-- BEGIN --
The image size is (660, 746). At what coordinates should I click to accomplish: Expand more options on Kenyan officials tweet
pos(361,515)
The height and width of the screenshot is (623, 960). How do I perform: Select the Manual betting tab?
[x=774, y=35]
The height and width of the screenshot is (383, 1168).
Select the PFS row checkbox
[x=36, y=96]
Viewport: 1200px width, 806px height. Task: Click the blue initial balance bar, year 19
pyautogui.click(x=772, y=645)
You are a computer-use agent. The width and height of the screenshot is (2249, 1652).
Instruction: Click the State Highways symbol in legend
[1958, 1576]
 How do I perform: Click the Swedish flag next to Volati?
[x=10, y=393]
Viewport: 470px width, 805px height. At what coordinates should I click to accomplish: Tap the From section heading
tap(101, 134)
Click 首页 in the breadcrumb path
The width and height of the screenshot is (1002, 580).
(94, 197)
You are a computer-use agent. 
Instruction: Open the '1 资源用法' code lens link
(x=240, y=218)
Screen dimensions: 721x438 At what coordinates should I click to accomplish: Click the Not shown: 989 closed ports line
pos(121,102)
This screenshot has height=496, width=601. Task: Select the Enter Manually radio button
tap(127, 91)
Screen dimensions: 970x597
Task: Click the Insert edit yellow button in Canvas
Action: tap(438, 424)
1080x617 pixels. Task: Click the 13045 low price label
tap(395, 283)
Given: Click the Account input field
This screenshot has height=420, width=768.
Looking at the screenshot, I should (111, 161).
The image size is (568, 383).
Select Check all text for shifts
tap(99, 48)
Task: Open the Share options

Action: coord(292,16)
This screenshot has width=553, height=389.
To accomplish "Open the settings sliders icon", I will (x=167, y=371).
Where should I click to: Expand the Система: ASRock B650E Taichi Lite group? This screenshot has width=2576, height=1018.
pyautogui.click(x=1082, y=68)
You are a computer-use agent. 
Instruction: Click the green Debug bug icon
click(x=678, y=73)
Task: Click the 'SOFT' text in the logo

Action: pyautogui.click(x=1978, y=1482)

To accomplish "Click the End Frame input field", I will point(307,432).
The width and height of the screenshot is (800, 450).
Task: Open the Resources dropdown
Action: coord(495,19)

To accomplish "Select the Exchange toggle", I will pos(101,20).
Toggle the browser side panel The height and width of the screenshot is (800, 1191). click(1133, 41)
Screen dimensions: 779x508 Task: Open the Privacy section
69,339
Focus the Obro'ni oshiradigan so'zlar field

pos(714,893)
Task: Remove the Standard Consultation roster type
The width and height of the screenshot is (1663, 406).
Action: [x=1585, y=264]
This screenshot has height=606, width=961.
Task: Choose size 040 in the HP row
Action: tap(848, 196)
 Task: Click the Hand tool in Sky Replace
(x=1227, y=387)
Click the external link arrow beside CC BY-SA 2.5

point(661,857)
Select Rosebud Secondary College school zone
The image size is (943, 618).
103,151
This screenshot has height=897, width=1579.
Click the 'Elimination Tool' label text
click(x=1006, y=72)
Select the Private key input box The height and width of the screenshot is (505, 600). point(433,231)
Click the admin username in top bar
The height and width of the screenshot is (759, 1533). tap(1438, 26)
-- END --
GOAL OF THE EXERCISE: Put every line of the listing above into a numbered list, leaving out the blank lines.

ANSWER TO THIS EXERCISE:
1. The image size is (660, 746). At what coordinates should I click to accomplish: Expand more options on Kenyan officials tweet
2. pos(361,515)
3. The height and width of the screenshot is (623, 960). How do I perform: Select the Manual betting tab?
4. [x=774, y=35]
5. The height and width of the screenshot is (383, 1168).
6. Select the PFS row checkbox
7. [x=36, y=96]
8. Viewport: 1200px width, 806px height. Task: Click the blue initial balance bar, year 19
9. pyautogui.click(x=772, y=645)
10. You are a computer-use agent. The width and height of the screenshot is (2249, 1652).
11. Instruction: Click the State Highways symbol in legend
12. [1958, 1576]
13.  How do I perform: Click the Swedish flag next to Volati?
14. [x=10, y=393]
15. Viewport: 470px width, 805px height. At what coordinates should I click to accomplish: Tap the From section heading
16. tap(101, 134)
17. Click 首页 in the breadcrumb path
18. The width and height of the screenshot is (1002, 580).
19. (94, 197)
20. You are a computer-use agent. 
21. Instruction: Open the '1 资源用法' code lens link
22. (x=240, y=218)
23. Screen dimensions: 721x438 At what coordinates should I click to accomplish: Click the Not shown: 989 closed ports line
24. pos(121,102)
25. This screenshot has height=496, width=601. Task: Select the Enter Manually radio button
26. tap(127, 91)
27. Screen dimensions: 970x597
28. Task: Click the Insert edit yellow button in Canvas
29. Action: tap(438, 424)
30. 1080x617 pixels. Task: Click the 13045 low price label
31. tap(395, 283)
32. Given: Click the Account input field
33. This screenshot has height=420, width=768.
34. Looking at the screenshot, I should (111, 161).
35. The image size is (568, 383).
36. Select Check all text for shifts
37. tap(99, 48)
38. Task: Open the Share options
39. Action: coord(292,16)
40. This screenshot has width=553, height=389.
41. To accomplish "Open the settings sliders icon", I will (x=167, y=371).
42. Where should I click to: Expand the Система: ASRock B650E Taichi Lite group? This screenshot has width=2576, height=1018.
43. pyautogui.click(x=1082, y=68)
44. You are a computer-use agent. 
45. Instruction: Click the green Debug bug icon
46. click(x=678, y=73)
47. Task: Click the 'SOFT' text in the logo
48. Action: pyautogui.click(x=1978, y=1482)
49. To accomplish "Click the End Frame input field", I will point(307,432).
50. The width and height of the screenshot is (800, 450).
51. Task: Open the Resources dropdown
52. Action: coord(495,19)
53. To accomplish "Select the Exchange toggle", I will pos(101,20).
54. Toggle the browser side panel The height and width of the screenshot is (800, 1191). click(1133, 41)
55. Screen dimensions: 779x508 Task: Open the Privacy section
56. 69,339
57. Focus the Obro'ni oshiradigan so'zlar field
58. pos(714,893)
59. Task: Remove the Standard Consultation roster type
60. The width and height of the screenshot is (1663, 406).
61. Action: [x=1585, y=264]
62. This screenshot has height=606, width=961.
63. Task: Choose size 040 in the HP row
64. Action: tap(848, 196)
65.  Task: Click the Hand tool in Sky Replace
66. (x=1227, y=387)
67. Click the external link arrow beside CC BY-SA 2.5
68. point(661,857)
69. Select Rosebud Secondary College school zone
70. The image size is (943, 618).
71. 103,151
72. This screenshot has height=897, width=1579.
73. Click the 'Elimination Tool' label text
74. click(x=1006, y=72)
75. Select the Private key input box The height and width of the screenshot is (505, 600). point(433,231)
76. Click the admin username in top bar
77. The height and width of the screenshot is (759, 1533). tap(1438, 26)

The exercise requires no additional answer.